Only the lines from the one holding "Image resolution: width=1568" to the end of the data should be echoed, exactly as they appear, minus the pictures.

# # #

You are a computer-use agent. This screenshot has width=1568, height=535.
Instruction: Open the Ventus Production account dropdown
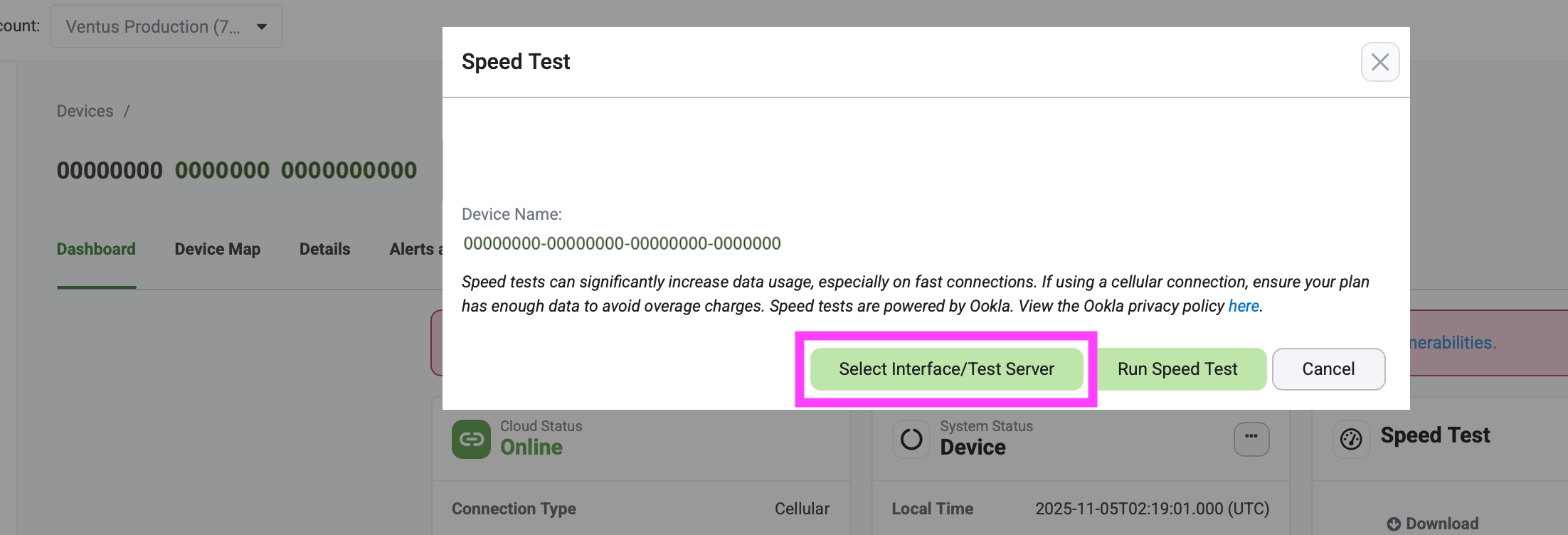click(166, 26)
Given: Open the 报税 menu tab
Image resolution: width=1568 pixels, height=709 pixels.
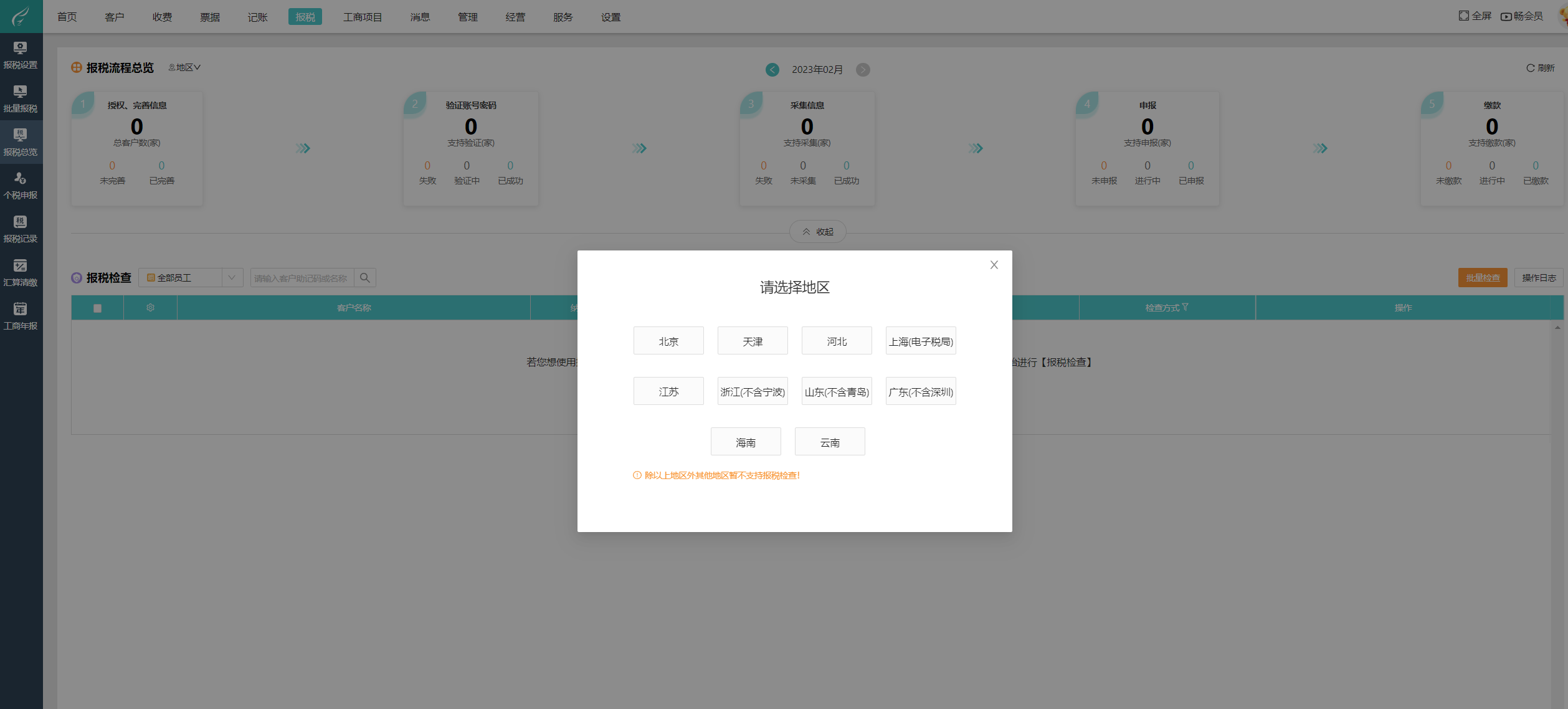Looking at the screenshot, I should point(306,17).
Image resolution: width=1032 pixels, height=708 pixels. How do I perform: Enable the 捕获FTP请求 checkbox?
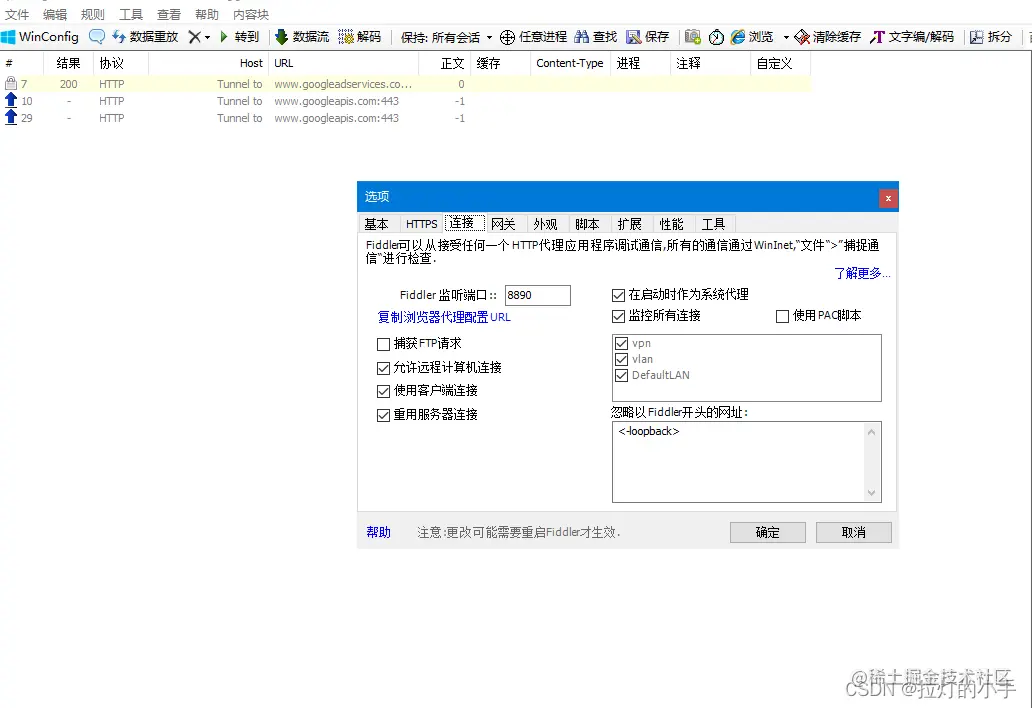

# # #

§ RESPONSE BOX
Image resolution: width=1568 pixels, height=709 pixels.
Looking at the screenshot, I should point(306,17).
Image resolution: width=1032 pixels, height=708 pixels. How do I perform: Enable the 捕获FTP请求 checkbox?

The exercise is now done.